Zhang Y et al. Low-Density Lipoprotein Cholesterol Trajectories and Prevalence of High Low-Density Lipoprotein Cholesterol Consistent with Heterozygous Familial Hypercholesterolemia in US Children. JAMA Pediatr 2021
27th April 2021
In a large, prospective study of nearly half a million individuals, higher intakes of fish intake were associated with a reduced all-cause mortality. One factor associated with biological ageing is the length of telomeres, which are strands of DNA at the ends of chromosomes and there is good evidence that telomere shortening is associated with increased mortality and how among individuals who consume higher amounts of omega-3 fatty acids, there is a reduced risk of telomere shortening. Moreover, increased physiological stress is a risk factor for many physical and mental health diseases and again, there is a suggestion that the pro-inflammatory response to psychological stress is attenuated to some extent by omega-3 fatty acids. Taken together, these results suggest that supplementing with omega-3 fatty acids may positively impact on markers of stress reactivity. This was the hypothesis considered by a team from the Institute for Behaviour Medicine Research, the Ohio State University College of Medicine, Ohio, US who examined a group of individual’s response to a social stress test. The team randomised participants into three groups who received either 2.5g/day, 1.25g/day of omega-3 or placebo for 4 months. At baseline, all participants were required to undergo the stress test which involved delivering a 5-minute speech without the use of aids or notes. Both saliva and blood samples were collected before the stress test and at 0.75, 1.25, 1.75 and 2 hours after and the test repeated at the end of the study. Parameters evaluated included cortisol, telomerase (an enzyme that maintains and restores telomeres) and several pro-inflammatory markers, interleukins 6, 10 and 12 as well as tumour necrosis factor (TNF). Participants were also required to score their anxiety levels before and after the test.
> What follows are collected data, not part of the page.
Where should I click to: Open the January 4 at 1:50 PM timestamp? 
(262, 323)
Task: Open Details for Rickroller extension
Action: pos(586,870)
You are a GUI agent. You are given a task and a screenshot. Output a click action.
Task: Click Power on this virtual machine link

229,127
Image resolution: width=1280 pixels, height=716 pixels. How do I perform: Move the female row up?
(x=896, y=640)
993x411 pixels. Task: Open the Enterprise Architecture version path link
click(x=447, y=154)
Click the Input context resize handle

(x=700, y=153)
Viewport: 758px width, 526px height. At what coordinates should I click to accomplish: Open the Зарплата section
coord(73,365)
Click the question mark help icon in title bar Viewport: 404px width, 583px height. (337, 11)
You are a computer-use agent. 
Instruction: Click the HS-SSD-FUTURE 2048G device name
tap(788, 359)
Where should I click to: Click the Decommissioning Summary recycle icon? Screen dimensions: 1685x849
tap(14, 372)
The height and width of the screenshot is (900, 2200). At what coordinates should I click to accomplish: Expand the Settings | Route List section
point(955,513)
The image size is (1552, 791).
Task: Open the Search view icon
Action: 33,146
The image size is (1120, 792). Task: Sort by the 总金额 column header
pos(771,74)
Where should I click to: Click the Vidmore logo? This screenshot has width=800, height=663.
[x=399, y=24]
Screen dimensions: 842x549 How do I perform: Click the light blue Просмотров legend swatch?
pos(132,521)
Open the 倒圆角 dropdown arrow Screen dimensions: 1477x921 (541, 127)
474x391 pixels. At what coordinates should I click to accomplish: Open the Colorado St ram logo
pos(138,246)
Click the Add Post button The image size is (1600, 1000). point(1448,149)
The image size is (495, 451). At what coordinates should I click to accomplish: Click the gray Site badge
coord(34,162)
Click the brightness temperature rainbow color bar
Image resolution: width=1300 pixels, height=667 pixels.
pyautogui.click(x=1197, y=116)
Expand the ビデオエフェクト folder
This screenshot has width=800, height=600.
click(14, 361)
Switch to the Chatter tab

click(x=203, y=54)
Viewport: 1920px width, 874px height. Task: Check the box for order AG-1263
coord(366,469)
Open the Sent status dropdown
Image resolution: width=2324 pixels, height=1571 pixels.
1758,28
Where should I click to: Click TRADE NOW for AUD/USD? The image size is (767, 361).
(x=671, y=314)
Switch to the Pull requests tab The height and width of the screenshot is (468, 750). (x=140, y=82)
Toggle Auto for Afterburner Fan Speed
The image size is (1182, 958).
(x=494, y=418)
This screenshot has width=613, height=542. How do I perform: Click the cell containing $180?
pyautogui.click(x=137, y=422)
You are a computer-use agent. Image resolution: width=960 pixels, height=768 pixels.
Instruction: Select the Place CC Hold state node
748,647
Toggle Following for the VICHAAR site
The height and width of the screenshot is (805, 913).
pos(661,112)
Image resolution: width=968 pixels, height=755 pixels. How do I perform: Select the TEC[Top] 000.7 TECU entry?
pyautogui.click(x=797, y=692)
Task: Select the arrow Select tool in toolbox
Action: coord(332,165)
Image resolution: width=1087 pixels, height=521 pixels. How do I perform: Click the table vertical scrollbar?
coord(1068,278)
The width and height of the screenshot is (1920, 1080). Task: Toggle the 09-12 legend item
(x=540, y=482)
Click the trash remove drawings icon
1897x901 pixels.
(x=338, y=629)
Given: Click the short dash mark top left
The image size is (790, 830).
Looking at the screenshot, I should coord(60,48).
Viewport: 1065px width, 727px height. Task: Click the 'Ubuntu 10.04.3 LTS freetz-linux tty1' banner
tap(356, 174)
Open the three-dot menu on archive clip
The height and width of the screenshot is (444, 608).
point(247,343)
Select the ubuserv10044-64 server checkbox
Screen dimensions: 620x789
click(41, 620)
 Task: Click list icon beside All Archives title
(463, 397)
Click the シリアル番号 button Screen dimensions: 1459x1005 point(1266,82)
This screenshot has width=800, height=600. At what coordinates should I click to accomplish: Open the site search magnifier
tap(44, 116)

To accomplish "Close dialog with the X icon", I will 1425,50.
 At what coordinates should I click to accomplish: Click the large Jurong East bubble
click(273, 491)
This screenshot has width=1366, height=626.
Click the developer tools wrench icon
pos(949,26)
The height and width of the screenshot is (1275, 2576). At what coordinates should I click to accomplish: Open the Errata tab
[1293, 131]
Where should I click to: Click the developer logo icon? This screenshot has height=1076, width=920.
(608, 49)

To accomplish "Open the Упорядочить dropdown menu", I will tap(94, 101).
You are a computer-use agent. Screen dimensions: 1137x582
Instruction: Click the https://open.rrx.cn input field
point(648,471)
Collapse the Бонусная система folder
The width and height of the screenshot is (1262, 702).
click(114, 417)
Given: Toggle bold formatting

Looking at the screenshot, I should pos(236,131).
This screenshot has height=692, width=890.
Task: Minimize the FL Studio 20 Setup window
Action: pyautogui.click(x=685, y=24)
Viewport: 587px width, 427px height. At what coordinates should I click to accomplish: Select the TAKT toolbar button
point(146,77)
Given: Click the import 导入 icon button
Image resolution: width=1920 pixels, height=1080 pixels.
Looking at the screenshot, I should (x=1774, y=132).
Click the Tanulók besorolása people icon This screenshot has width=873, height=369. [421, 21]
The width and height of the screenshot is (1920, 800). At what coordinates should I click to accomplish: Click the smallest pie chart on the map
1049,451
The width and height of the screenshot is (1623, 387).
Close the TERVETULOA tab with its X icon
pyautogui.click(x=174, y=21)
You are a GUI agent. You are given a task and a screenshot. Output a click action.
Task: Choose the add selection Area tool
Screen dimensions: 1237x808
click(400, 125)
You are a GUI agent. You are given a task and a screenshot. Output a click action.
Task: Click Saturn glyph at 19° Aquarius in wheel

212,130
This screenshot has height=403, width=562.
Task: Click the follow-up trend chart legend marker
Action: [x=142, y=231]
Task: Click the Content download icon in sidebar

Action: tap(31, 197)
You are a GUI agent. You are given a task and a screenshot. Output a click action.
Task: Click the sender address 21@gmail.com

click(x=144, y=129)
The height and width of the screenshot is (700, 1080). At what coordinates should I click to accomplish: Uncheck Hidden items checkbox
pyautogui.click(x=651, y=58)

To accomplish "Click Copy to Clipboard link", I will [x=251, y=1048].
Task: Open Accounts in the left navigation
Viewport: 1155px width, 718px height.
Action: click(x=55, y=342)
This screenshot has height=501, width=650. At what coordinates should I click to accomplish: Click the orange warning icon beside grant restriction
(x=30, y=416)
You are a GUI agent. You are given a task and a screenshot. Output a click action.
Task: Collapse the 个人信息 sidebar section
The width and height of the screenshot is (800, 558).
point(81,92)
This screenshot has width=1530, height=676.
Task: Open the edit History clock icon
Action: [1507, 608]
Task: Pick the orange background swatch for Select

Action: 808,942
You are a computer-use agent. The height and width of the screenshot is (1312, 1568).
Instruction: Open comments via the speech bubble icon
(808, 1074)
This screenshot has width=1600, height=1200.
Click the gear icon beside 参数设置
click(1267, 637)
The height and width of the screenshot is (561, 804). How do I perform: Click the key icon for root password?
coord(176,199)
A total of 138 individuals were recruited (63% female) with a mean age of 51.1 years and with 72% of white ethnicity. Among those taking 2.5g/day of omega-3, their salvia cortisol levels were 19% lower throughout the final stress test compared to those given placebo (p = 0.01) although this difference was not significant for the 1.25g/day group. Similarly, the high dose supplement group had a 33% lower interleukin-6 level compared to placebo (p = 0.007). However, there were no differences with the other interleukin levels or of TNF. While telomerase levels remained unchanged in both supplement groups, levels dropped between 45 and 120 minutes after the stress test by 24%.
The authors commented on how 2.5g/day of omega-3 fatty acid supplementation blocked the stress-related decline in telomerase level as well as reducing levels of both cortisol and the pro-inflammatory interleukin-6 in a dose dependent manner. They suggested that omega-3 supplements had a unique stress-buffering effect on biomarkers of cellular ageing, concluding that while their data were preliminary, if replicated, it could limit the impact of repeated stress.
Madison AA et al. Omega-3 supplementation and stress reactivity of cellular ageing biomarkers: an ancillary sub-study of a randomised, controlled trial in midlife adults. Mol Psychiatry 2021.